[Stored entries]
-- begin --

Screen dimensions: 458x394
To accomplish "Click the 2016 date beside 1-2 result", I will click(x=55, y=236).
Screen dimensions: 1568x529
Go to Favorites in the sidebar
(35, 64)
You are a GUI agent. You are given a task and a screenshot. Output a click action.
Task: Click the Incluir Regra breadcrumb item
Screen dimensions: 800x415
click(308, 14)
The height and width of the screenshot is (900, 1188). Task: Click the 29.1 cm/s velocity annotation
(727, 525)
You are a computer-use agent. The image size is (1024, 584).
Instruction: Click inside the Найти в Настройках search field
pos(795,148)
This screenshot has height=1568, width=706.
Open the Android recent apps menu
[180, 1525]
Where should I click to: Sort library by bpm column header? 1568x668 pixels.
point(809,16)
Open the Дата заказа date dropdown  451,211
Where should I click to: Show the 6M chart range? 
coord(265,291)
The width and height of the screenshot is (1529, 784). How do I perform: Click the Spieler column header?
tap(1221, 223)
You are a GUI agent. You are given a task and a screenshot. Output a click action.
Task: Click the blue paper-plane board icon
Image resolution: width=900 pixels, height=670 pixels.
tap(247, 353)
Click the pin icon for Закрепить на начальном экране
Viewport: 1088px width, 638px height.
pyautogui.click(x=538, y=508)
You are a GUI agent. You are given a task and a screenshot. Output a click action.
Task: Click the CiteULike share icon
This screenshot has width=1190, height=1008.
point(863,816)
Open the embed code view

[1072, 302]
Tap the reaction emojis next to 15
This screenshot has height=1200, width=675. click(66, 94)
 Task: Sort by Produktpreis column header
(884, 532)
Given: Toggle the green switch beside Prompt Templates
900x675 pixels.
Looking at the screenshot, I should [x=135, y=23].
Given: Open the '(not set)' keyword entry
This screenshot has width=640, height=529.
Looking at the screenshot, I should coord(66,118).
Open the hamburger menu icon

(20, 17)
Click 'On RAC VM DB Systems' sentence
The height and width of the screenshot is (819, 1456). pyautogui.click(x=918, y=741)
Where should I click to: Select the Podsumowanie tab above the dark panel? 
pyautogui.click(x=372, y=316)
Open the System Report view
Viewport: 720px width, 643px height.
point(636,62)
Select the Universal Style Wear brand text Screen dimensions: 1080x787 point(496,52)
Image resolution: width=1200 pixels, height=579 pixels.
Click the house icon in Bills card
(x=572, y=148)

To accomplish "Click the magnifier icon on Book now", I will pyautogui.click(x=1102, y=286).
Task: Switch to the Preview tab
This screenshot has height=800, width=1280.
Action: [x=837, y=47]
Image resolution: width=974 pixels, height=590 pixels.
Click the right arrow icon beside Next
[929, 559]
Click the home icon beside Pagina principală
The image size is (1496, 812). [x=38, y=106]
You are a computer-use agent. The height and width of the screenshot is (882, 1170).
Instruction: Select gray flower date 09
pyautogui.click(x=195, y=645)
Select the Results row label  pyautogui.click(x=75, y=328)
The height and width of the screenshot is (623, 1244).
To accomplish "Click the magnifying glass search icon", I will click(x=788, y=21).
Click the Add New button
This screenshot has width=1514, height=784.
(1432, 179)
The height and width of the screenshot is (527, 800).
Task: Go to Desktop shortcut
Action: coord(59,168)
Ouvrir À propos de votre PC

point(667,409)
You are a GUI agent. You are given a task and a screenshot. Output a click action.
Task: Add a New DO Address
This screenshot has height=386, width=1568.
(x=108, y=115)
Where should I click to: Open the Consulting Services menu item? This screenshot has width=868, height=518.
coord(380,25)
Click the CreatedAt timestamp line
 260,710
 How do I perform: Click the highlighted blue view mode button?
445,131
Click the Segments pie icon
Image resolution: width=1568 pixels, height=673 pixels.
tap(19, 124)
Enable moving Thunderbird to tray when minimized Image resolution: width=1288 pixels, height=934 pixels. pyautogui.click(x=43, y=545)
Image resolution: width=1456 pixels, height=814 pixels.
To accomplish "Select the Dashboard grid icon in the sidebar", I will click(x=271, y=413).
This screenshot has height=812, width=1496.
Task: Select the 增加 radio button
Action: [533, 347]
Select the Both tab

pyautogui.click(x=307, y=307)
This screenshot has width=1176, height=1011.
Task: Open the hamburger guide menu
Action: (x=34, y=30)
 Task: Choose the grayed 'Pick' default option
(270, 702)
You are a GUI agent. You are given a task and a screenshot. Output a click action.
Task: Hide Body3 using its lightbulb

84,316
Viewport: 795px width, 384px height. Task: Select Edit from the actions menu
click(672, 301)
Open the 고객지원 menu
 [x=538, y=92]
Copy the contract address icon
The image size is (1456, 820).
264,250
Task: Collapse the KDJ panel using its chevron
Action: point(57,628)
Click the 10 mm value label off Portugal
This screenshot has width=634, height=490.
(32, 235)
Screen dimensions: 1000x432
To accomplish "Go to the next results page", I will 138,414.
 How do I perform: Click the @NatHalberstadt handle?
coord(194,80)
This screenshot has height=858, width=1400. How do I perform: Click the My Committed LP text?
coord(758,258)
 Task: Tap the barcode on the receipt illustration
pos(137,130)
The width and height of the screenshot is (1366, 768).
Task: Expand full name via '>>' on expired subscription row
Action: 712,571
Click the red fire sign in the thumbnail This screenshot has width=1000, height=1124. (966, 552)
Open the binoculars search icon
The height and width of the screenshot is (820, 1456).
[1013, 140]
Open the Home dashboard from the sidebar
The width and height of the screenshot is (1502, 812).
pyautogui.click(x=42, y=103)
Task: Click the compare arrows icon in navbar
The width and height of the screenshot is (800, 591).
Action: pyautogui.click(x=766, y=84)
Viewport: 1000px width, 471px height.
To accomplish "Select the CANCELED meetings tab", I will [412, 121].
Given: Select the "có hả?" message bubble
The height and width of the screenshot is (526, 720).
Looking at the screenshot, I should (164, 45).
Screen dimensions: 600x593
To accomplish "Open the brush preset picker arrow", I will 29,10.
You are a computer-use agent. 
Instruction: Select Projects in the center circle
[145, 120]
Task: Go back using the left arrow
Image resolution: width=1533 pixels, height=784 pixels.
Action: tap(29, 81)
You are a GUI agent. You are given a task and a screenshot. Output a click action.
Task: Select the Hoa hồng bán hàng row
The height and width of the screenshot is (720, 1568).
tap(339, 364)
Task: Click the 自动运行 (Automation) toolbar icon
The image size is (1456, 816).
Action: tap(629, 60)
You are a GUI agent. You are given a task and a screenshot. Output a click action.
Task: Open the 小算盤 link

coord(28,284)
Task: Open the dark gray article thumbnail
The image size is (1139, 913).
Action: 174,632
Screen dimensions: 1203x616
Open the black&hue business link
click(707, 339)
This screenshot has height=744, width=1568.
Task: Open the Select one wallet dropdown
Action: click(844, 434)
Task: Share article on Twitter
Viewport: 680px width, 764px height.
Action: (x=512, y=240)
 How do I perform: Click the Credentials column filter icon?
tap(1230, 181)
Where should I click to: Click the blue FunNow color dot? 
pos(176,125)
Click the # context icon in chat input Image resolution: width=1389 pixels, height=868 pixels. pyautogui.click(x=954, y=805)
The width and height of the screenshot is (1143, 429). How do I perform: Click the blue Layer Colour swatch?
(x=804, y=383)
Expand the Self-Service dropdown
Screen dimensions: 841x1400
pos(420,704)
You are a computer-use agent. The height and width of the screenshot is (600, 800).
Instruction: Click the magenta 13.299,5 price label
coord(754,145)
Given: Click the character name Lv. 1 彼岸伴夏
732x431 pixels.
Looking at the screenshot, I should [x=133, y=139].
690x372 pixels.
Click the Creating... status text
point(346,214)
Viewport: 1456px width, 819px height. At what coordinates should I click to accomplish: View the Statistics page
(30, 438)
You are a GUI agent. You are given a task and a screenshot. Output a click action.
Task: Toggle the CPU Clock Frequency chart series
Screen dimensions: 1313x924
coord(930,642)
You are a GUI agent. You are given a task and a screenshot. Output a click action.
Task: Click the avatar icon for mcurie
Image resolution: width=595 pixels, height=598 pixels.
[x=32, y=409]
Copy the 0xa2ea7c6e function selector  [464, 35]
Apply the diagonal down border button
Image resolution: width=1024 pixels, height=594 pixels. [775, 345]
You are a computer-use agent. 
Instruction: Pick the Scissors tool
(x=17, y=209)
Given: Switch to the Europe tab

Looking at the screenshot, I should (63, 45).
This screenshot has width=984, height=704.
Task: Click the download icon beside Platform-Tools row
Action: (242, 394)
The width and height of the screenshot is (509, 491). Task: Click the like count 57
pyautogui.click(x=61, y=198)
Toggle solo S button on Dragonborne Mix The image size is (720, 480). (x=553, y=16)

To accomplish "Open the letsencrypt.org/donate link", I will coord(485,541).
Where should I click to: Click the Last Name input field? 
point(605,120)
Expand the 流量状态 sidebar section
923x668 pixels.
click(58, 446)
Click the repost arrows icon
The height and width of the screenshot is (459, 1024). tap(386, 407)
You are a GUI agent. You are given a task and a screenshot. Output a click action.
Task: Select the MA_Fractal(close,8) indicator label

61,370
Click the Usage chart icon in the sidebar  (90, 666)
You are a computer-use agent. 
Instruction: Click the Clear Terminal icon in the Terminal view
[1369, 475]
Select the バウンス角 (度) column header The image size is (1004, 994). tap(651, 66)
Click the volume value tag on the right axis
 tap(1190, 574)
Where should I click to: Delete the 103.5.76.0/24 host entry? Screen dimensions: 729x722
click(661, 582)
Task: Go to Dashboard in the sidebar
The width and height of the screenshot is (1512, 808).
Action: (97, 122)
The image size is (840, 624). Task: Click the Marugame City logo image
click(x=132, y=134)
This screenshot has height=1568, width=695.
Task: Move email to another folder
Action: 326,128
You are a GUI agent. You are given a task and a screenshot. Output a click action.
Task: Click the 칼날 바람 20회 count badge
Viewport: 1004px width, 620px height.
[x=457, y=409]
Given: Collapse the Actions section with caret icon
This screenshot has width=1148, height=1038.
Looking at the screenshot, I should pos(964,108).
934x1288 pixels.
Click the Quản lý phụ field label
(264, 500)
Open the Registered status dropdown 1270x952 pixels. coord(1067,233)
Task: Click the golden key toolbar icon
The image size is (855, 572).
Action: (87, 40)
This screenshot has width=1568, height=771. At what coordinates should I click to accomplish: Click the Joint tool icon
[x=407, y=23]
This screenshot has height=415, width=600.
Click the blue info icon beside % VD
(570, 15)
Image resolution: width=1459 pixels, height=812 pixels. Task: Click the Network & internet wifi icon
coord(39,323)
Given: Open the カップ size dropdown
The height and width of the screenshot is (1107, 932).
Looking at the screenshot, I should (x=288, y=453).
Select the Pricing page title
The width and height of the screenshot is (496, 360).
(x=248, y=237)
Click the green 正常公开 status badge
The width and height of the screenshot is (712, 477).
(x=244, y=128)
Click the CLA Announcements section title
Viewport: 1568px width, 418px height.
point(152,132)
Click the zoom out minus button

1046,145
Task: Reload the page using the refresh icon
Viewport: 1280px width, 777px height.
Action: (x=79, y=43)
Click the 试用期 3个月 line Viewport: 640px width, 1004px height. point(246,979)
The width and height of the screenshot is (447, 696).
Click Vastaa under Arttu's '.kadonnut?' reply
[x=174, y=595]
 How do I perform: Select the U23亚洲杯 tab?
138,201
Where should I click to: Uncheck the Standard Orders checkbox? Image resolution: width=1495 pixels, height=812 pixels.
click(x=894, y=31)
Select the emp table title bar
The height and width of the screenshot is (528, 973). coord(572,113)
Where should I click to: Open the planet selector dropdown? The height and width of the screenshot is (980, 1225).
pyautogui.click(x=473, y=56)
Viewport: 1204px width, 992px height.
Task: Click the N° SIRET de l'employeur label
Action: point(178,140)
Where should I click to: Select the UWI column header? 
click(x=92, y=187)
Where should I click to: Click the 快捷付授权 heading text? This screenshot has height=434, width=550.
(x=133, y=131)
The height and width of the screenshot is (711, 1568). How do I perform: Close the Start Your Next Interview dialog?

-- end --

TASK PROMPT:
Report every line of the listing above that contains the string "value", copying each such line in full. Treat the match as case-sensitive.

COMPLETED TASK:
Click the 10 mm value label off Portugal
Click the volume value tag on the right axis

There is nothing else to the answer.